It's an exceptional thing, for someone to give up tenure. And he said most people stay at unpleasant jobs too long, because they don't appreciate the optionality that comes with change. They overestimate the risk of loss and they underestimate the upside.
RANDY PARKER: I think that's right. I think you see this in many experiments have been run, psychology experiments. A lot of people just have a risk aversion, that fundamentally affects their choices in life. And so, many times you'll find these entrepreneurial types are just people who just see that equation differently.
SAL DAHER: Have a different risk perspective. The study you're referring to, I have my CFA charterholder perspective. Apparently, people valued a loss twice as much as a gain. So, losing $100 hurts twice as much as making $100. But anyway, please tell us how Roving Software came about. Roving software, eventually Constant Contact.
RANDY PARKER: Yeah. Roving was the company name, and then Constant Contact with our product. Then eventually the company got renamed. You know, it was quite a journey, and it's really the way I've been involved with a number of companies. Have just sort of this progressive iteration, this pivoting amongst different concepts. But the original idea was very broad, very generic. It was beginning of the web era. If you can even imagine back to a time when there was no web.

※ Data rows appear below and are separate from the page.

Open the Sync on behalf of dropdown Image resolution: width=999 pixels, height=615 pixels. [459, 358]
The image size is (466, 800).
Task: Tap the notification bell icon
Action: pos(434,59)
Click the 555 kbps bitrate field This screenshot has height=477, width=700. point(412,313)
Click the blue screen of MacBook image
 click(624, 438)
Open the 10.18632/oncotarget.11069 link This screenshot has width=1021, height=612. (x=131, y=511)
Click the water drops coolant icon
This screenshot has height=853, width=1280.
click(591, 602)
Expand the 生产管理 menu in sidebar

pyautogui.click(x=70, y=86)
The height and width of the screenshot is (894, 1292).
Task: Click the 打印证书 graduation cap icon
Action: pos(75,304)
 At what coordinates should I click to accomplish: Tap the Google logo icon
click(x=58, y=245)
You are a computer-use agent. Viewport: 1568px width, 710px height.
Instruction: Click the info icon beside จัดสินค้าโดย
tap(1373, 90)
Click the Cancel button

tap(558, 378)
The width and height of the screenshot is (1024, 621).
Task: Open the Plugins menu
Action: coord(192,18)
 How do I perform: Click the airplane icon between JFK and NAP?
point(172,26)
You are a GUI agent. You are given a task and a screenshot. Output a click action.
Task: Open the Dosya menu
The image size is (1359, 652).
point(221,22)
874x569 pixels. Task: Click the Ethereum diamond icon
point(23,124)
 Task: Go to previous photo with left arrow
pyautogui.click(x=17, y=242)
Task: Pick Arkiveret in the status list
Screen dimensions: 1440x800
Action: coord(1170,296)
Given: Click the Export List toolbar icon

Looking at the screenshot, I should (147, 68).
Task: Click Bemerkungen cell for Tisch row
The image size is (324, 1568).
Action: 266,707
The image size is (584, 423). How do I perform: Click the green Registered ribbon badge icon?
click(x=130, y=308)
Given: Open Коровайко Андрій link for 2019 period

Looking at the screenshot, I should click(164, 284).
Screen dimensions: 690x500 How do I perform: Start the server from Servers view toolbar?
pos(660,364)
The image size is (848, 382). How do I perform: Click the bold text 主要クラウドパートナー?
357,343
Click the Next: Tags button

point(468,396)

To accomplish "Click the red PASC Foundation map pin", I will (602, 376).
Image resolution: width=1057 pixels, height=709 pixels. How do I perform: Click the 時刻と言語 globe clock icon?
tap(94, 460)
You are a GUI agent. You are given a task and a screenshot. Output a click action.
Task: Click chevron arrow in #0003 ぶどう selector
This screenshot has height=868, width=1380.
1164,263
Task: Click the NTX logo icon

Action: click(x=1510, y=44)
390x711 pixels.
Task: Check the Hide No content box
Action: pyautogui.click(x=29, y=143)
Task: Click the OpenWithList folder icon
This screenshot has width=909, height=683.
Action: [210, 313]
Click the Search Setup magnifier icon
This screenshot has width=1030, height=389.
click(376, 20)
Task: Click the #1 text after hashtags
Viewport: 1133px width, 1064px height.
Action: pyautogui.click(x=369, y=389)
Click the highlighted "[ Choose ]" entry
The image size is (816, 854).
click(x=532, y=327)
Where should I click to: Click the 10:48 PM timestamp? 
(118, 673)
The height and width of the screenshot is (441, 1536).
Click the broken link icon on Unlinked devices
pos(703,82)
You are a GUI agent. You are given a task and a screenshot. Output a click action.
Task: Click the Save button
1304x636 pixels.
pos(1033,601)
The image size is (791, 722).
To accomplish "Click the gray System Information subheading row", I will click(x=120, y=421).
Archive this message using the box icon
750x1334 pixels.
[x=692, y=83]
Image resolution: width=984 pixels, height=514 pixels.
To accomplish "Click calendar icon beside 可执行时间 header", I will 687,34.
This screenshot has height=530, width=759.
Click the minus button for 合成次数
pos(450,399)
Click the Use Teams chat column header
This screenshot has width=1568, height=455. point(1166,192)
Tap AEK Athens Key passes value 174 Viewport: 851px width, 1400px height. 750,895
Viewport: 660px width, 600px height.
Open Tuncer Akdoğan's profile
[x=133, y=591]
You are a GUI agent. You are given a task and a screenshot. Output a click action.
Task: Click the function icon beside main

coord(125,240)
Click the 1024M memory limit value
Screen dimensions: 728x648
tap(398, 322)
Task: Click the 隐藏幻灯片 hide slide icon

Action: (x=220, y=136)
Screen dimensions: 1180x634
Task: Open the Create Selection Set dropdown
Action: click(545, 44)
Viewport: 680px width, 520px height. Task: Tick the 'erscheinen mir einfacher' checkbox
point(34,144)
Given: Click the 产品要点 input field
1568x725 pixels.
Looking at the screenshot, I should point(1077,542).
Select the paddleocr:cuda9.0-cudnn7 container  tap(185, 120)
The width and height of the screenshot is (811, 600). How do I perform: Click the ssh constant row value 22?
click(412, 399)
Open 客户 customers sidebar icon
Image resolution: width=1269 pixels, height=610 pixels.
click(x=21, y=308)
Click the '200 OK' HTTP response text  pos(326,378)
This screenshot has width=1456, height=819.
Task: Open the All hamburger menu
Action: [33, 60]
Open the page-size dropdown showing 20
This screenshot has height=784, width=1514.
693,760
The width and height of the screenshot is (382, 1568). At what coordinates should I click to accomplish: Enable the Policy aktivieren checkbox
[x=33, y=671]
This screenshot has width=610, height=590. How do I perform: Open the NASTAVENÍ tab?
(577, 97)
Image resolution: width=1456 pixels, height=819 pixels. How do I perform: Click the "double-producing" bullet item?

I had grown up on online services since '77, '78. So, I had seen for, by this point, 15 years of what using electronically delivered media, getting your newspaper online, getting all sorts of content, being able to run searches over massive databases. I lived in that information era pre-web. And as the web started to emerge, I said, “We're going to need information agents to start to harness this for us.”
There's no way that we can take this opening of the fire hose, right? This fire hose is gonna be hitting us in the face, full force. How do we break that down?
SAL DAHER: You have to have some valve, some intermediating mechanism, because we're just gonna be swamped with data, which is not necessarily information. We need to distill it down to stuff that is valuable to people.
RANDY PARKER: That's exactly it. It just would be beyond what we can handle as people. So, the original thesis was to, start to build a framework for those information agents. Now, as you know, and as many of your guests have talked about, that's not really a business. That's sort of a nice thought, but there's no product and customer in that. And so that was sort of my first learning was like, oh, you got to find somebody to pay for what you're trying to do.
So, we went and pivoted that into building agents that could harness information for companies. Let's say you wanted to track your competitor. So being able to harvest all that information about those competitors. That was a big enterprise sale, and that was not a space that I was particularly fond of.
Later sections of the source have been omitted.